Sesuai RUPTL 2009-2018, perusaahaan setrum pelat merah itu membutuhkan dana sekitar Rp 80 triliun. Menurut Fahmi, komponen margin sangat penting untuk menjaga rasio keuangan atau covenant PLN. "Jadi kami minta margin supaya tidak terkena technical default (gagal bayar utang)," ucapnya.
Wakil Direktur Utama PLN Rudiantara mengatakan setiap margin satu persen akan memberikan uang kas sekitar Rp 1,4 triliun dan bisa mencari pinjaman di atas Rp 5 triliun. Salah satu kebutuhan hutang PLN saat ini adalah untuk mendanai proyek 10 ribu megawatt tahap pertama.
"Kami belum mendapat komitmen pinjaman sekitar US$ 1,5 miliar hingga US$ 2 miliar," tuturnya.

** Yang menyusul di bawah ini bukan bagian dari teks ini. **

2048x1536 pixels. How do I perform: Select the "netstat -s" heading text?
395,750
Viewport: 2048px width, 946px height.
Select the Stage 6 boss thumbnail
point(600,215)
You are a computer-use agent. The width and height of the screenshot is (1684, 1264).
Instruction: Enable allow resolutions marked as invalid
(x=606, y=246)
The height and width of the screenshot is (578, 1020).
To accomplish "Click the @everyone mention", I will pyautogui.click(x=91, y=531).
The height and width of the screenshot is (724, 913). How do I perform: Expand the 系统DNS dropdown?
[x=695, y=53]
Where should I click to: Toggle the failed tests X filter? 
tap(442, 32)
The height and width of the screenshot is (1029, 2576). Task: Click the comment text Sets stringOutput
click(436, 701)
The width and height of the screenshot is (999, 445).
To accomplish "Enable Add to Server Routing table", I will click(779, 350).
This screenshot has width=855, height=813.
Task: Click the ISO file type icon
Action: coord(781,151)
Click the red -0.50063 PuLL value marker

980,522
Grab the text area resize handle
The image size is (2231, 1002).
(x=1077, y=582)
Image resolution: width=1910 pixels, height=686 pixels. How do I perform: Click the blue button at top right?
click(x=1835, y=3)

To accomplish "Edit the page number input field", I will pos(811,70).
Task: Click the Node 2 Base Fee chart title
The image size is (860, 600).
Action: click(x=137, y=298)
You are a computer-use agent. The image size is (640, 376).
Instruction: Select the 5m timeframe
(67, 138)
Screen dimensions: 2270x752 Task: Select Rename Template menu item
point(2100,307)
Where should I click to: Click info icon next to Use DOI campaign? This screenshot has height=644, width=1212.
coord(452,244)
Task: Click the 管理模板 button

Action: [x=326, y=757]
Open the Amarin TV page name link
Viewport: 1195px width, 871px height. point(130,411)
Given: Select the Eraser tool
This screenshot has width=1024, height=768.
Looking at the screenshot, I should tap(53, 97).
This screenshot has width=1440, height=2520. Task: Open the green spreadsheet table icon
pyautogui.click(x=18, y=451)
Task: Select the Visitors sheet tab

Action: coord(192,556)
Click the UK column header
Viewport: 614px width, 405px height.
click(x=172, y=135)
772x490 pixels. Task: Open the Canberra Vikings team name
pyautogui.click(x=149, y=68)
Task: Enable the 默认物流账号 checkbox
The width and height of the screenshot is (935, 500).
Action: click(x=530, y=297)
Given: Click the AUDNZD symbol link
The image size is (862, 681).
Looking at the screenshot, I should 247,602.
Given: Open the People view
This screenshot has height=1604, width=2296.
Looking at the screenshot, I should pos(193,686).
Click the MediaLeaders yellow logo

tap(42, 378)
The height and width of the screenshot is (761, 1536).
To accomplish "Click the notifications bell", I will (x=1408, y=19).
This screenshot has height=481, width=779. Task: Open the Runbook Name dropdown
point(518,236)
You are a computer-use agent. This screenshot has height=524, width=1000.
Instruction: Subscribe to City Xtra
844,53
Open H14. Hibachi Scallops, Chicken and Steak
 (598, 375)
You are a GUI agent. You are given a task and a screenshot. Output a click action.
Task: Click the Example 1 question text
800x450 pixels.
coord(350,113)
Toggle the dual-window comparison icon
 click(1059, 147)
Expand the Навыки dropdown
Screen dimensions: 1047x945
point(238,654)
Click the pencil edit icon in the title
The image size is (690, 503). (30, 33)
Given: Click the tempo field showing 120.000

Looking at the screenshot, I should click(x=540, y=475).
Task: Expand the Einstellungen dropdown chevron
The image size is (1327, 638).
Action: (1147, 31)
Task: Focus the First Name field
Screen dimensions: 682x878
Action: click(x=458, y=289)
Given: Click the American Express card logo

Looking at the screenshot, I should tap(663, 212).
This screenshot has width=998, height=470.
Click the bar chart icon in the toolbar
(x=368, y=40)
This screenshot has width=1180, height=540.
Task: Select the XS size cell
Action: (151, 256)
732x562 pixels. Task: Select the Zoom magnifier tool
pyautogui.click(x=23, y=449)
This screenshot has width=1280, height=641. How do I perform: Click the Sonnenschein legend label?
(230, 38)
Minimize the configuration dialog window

Utang itu akan dipakai untuk membangun pembangkit listrik tenaga uap Adipala, Tanjung Awar-Awar, Teluk Sirih, Pangkalan Susu, dan Lampung.
Untuk mendapatkan margin, perhitungannya akan berasal dari lima persen biaya pokok produksi. Biaya pokok produksi terdiri dari biaya energi, operasional, kontraktor listrik swasta, administrasi pelanggan, depresiasi, dan biaya sumber daya manusia. "Pemerintah yang kasih uang margin itu," ujar Rudiantara.